January 23, 2020

Not your typical engineering class

January 23, 2020

After finishing her final Creating and Making readout, Thai Thanh Mi (Class of 2023) came to a conclusion: This class is anything but the typical engineering class she had expected.

I used to frequently refer to Creating and Making as “Engineering 101”. But as the course progressed, my perception shifted drastically. From the first day to the end, the course felt, to be frank, really easy. Before taking the class, I had imagined it to be an instructive course for so-called hard skills. Not everyone is familiar with tools and equipment, neither for that matter with the workflow of a product designer/engineer.

Yet there was no rigid structure to follow. Instead, things were very flexible, focused more on self-exploration. Specific fields of knowledge, or task forces, were assigned to be peer-taught. The instructors did not tell us what to do or what to think, but rather encouraged us to learn the techniques by ourselves. Even for our final products, no example was given to model our work after, no standard technique or construction style to be followed, with no compulsory requirement or obligation.

In that regard, Creating and Making upended all expectations I had from other courses and “college life” in general. Unlike Vietnamese Studies and Rhetoric, with its many reading materials to be completed and the variety of writing assignments to submit every week or two, or Logic and Limitations with its difficult math and convoluted problems related to life and cosmology, Creating and Making seemed facile.

There was no sight of sleep deprivation, of anxiety over late submission, or trouble of comprehension. Which, when you’re expecting an engineering course, can be paradoxically overwhelming. It was less, but also so much more than what I had expected.  The point of the class was not the product. It was instead a process.

It is true that by nature the class requires a hands-on learning experience as we explored and problem solved to craft. Bamboo is a demanding material, and other aspects such as coding and implementing the right electronic components are equally exacting. It was great to learn the technical skills in using tools and equipment. But Creating and Making is so much more than learning to handle and produce client budgets, sketches and final products.

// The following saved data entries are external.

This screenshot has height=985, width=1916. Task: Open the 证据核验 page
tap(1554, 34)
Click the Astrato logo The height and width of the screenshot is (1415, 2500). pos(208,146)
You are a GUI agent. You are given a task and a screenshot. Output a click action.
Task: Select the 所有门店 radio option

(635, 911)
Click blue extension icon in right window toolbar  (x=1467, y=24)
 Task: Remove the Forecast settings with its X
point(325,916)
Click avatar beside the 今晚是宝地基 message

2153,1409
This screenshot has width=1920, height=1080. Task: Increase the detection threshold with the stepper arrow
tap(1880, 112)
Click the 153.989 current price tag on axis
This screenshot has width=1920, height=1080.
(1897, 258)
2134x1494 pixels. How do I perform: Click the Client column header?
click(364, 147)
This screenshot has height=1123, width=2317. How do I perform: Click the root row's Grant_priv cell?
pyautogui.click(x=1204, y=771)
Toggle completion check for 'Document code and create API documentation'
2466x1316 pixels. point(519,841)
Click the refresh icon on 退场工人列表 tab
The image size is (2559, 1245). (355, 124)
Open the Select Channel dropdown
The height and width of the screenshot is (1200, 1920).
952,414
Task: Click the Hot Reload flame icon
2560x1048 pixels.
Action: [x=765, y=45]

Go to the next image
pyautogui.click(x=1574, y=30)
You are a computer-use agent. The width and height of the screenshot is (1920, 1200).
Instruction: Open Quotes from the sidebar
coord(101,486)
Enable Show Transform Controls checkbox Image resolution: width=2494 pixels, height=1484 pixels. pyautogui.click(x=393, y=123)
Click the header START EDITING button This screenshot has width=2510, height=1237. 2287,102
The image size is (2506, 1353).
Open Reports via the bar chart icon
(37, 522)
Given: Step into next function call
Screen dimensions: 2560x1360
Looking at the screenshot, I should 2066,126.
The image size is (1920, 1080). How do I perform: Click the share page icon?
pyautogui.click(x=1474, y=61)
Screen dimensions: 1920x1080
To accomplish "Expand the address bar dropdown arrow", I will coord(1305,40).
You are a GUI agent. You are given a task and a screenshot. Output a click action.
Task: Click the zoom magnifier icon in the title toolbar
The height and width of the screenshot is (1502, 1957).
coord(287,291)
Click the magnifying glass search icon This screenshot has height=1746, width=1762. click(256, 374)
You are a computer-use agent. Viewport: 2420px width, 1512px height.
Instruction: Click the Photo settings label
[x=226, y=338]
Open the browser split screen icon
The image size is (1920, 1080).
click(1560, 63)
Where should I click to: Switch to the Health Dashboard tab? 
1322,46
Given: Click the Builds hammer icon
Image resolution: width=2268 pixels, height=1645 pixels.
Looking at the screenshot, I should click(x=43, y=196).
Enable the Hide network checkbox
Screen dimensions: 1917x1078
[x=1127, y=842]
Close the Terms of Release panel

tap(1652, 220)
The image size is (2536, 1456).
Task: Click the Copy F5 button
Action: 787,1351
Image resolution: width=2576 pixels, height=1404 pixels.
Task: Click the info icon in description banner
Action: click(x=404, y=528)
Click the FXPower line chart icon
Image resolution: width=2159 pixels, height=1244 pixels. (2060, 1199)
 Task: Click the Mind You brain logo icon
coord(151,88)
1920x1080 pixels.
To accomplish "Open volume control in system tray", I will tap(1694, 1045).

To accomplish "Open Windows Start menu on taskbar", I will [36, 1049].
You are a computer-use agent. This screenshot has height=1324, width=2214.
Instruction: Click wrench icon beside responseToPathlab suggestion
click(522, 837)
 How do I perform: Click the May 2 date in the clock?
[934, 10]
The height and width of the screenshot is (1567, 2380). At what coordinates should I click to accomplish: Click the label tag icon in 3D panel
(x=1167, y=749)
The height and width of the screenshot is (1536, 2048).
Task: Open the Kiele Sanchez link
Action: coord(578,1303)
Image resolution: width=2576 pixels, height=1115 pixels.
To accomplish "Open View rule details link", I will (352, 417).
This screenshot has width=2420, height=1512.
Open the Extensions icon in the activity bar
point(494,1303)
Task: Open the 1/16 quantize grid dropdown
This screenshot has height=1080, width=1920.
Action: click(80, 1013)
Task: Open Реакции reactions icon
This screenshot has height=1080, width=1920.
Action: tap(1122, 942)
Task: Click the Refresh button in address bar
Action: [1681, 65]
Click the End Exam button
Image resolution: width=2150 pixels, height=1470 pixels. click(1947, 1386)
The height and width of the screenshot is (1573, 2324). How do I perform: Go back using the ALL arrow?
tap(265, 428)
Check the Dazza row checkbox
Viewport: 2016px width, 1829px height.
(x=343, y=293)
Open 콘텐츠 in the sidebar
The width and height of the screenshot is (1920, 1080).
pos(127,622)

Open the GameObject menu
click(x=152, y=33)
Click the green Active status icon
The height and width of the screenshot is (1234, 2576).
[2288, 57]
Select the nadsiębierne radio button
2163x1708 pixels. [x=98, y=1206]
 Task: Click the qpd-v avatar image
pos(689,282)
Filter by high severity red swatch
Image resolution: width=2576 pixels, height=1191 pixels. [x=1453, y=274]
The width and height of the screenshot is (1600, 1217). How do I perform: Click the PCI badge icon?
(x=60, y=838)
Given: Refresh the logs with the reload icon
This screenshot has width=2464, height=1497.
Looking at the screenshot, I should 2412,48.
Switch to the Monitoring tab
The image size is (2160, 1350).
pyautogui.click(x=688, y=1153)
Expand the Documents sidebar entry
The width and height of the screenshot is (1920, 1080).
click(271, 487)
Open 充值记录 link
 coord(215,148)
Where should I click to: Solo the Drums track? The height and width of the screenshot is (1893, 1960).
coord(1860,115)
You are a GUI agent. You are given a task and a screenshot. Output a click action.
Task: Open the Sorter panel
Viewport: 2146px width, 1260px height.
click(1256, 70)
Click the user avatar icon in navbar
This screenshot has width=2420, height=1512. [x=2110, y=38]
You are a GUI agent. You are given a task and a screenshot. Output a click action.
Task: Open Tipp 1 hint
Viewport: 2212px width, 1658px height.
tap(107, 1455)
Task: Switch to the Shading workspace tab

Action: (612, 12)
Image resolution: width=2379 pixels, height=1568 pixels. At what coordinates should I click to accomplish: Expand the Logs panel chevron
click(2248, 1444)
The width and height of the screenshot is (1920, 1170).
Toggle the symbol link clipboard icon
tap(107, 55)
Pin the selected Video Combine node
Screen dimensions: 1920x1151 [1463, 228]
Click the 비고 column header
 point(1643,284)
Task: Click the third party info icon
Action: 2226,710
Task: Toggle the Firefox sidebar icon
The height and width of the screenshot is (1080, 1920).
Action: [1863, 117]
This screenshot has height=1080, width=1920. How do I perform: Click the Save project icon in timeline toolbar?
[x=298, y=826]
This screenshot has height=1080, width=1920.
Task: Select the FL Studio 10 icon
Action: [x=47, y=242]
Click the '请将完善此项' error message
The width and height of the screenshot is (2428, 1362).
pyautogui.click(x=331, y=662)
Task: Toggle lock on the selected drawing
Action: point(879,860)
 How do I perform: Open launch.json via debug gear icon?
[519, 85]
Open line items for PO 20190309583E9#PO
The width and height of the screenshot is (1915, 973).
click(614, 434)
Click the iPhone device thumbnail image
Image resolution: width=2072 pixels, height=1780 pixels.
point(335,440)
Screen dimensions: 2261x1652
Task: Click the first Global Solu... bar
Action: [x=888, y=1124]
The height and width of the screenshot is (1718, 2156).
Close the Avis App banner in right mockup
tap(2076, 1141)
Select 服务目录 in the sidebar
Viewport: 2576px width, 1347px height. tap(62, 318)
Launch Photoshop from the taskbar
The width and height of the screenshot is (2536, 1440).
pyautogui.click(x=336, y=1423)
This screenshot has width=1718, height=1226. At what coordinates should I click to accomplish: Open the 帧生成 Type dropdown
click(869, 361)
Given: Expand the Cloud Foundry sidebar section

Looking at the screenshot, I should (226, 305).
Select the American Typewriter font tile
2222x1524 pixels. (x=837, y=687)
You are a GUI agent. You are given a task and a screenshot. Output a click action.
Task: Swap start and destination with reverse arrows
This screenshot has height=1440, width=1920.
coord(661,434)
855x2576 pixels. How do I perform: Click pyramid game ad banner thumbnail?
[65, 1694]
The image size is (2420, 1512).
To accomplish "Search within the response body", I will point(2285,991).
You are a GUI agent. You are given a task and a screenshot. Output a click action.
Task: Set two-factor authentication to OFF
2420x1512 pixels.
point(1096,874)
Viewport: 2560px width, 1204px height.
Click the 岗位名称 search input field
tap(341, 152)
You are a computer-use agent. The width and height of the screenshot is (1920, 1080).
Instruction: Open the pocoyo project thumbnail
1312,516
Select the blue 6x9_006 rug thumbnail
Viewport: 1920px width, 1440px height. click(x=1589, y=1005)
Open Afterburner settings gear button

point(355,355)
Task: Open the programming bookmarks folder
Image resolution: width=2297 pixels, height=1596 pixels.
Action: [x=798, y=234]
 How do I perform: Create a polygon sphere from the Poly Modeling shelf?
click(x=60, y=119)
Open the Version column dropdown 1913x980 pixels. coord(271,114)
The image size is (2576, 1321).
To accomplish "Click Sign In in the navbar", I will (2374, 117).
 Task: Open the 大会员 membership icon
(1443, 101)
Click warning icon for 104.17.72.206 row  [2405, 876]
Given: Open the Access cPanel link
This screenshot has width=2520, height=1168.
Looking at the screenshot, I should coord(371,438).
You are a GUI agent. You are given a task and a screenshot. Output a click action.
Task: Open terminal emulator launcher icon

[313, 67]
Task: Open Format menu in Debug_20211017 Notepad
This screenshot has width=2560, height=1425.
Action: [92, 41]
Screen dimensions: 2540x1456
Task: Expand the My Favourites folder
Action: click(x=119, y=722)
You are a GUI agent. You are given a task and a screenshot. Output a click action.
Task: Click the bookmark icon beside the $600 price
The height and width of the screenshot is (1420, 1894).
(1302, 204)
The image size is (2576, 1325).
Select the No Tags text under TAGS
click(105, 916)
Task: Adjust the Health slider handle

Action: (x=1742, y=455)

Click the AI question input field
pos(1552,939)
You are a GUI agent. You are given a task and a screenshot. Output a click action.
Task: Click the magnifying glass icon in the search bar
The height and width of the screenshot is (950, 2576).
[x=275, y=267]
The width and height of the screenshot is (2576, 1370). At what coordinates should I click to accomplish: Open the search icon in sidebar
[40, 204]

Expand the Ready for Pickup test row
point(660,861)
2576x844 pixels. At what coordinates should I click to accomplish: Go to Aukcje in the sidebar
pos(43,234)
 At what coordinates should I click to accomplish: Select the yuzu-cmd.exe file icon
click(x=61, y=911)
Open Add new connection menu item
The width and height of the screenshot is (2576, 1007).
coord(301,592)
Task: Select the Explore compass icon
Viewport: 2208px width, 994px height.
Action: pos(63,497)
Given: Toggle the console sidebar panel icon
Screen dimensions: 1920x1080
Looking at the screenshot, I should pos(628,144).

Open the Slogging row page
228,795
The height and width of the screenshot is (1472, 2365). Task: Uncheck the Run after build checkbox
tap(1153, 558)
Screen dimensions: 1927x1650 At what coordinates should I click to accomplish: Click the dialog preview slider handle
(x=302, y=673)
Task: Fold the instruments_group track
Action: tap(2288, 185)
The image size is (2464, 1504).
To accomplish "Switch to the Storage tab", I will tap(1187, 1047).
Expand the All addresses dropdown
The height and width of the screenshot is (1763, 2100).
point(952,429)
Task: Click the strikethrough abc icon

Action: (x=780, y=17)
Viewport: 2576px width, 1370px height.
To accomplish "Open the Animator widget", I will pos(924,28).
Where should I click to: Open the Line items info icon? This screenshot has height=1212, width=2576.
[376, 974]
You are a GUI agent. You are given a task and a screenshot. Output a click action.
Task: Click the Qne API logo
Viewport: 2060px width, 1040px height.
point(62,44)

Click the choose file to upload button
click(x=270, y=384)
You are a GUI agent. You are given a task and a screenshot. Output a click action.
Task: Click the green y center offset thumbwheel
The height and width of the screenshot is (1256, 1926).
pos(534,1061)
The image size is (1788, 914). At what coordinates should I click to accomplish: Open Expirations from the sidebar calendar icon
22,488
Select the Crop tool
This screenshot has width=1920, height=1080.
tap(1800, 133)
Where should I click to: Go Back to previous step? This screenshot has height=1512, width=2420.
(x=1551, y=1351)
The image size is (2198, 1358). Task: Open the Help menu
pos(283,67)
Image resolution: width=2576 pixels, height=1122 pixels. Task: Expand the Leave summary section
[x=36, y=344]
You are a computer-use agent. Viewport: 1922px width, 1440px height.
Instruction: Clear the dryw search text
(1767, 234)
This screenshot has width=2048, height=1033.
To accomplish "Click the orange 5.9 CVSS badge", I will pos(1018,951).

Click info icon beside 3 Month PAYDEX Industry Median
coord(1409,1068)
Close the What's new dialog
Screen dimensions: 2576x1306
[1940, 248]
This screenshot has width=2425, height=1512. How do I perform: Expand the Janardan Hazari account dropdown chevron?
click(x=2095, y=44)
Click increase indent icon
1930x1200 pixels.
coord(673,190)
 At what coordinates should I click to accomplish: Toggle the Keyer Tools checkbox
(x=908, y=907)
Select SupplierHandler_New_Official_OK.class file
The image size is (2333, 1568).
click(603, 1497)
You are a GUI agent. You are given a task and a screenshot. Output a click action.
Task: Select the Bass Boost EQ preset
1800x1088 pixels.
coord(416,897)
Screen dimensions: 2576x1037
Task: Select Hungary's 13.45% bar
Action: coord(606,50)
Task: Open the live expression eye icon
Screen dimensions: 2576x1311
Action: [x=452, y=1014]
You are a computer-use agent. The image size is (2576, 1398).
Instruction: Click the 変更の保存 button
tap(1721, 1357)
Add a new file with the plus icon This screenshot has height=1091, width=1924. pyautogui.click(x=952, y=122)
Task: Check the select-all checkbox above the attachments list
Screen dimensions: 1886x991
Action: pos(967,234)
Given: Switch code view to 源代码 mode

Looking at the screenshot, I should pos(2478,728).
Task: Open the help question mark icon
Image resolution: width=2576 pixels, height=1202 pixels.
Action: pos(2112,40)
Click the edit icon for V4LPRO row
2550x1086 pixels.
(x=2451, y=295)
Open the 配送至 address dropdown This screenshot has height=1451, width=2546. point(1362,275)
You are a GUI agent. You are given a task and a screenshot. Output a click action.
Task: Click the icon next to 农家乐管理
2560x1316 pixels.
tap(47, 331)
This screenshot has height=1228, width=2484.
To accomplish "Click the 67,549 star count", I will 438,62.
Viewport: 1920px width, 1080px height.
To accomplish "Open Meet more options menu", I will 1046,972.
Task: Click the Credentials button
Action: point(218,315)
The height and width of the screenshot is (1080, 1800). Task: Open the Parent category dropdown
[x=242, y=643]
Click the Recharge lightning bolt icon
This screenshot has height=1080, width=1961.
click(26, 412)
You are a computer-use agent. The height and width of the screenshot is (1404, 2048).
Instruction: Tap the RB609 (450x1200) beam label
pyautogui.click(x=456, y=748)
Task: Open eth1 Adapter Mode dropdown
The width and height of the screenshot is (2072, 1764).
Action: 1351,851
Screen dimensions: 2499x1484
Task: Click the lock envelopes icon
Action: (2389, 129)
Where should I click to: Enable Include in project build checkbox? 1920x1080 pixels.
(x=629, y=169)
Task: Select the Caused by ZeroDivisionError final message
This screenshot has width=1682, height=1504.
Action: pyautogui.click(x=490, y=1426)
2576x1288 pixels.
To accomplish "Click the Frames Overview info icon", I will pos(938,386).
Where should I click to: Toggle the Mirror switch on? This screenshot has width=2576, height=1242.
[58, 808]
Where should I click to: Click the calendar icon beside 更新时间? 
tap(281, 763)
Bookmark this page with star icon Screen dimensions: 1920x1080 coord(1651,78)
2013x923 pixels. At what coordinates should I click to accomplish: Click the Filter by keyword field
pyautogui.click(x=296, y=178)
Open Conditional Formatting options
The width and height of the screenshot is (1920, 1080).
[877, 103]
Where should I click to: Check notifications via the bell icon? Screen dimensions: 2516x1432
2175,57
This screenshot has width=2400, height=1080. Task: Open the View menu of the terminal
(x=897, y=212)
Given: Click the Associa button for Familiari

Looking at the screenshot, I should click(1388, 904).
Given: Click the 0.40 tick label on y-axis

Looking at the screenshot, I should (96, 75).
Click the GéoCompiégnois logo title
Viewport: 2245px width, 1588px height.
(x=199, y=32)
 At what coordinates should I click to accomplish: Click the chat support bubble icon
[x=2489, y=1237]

The focus instead was on an interdisciplinary process of which the complexity of collaboration and interdependence is prioritized. Rather than Engineering, Teamwork is the main theme of this class. Students are expected to follow a working methodology called Scrum/Sprint Cycle, which creates opportunities for everyone to contribute and progress collectively while maintain the independent working capability of an individual.

There are still of course, aspects of engineering involved. The process of ideation and brainstorming, sketch formation, and the concept of a minimum viable product are obvious first interpretation goals of the course. But what I have found to be much more compelling about this class is the framework that helps us establish every interpersonal skill that will continue to be relevant in a real life working environment, even for students who do not follow an engineering specialization. As we had the absolute freedom to achieve whatever we wished, the only condition was we did it together.

A bamboo scooter – Thanh Mi’s group’s product

Indeed, we learned effective communication – how to pay attention, to be informative and inspirational, to resolve differences. To assess mutual aspirations in a collective environment. We discovered you don’t necessarily have to be communicative in order to be an excellent communicator, but rather to be constructive in your feedback and criticism, and to set a common norm and working habits for cooperation between team members.

We also realized the importance of being receptive to and addressing each other’s emotional needs. Our professors encouraged us to not be afraid to ask questions such as “How do you want to feel?” or “How do you expect to be treated?”, and David Bruce, one of our professors, even provided polls. It was surprising to me that emotions would be brought to the forefront. It seemed ordinary and cliché, but turned out absolutely essential when put in context of a collective working environment.

How we feel play a crucial role in our professionalism, if only in helping us keeping our heads cool, and to strive for our team to be as open and straightforward to each other as possible when laying down common interests and expectations was a game changer. Having the course facilitating that truly elevated our learning/working experience.

Beyond our cooperation skills, the freedom that made the course seem so confusingly easy had deeper meaning. Yes, the instructors will not follow you around to remind you of your working schedule, nor will they strike away a percent in your grade as a warning for your lack of participation. Yes, this is somewhat paradoxical: we had instructors who refused to instruct.

And it made me feel lost. Until I realized we are supposed to get lost, and make decisions, and make mistakes. The professors would then help us guide ourselves. This means we had not only more liberty for ideation, but also greater opportunity to find our own motivation, to organize – or learn to organize – our personal working schedule, as well as discover our own sense of responsibility.

In order to achieve the minimum viable product that your team had decided to bring to completion, each team member is made accountable for their own productivity. Students get to decide what their products will be, but most importantly, how they want to progress. In that sense, having the liberty and self-determination, a collaborative spirit of innovation, but also ownership of our learning, is everything that Fulbright means by creating and making. So if any class can best represent what it means to be a Fulbrighter, it is, without a doubt, Creating and Making.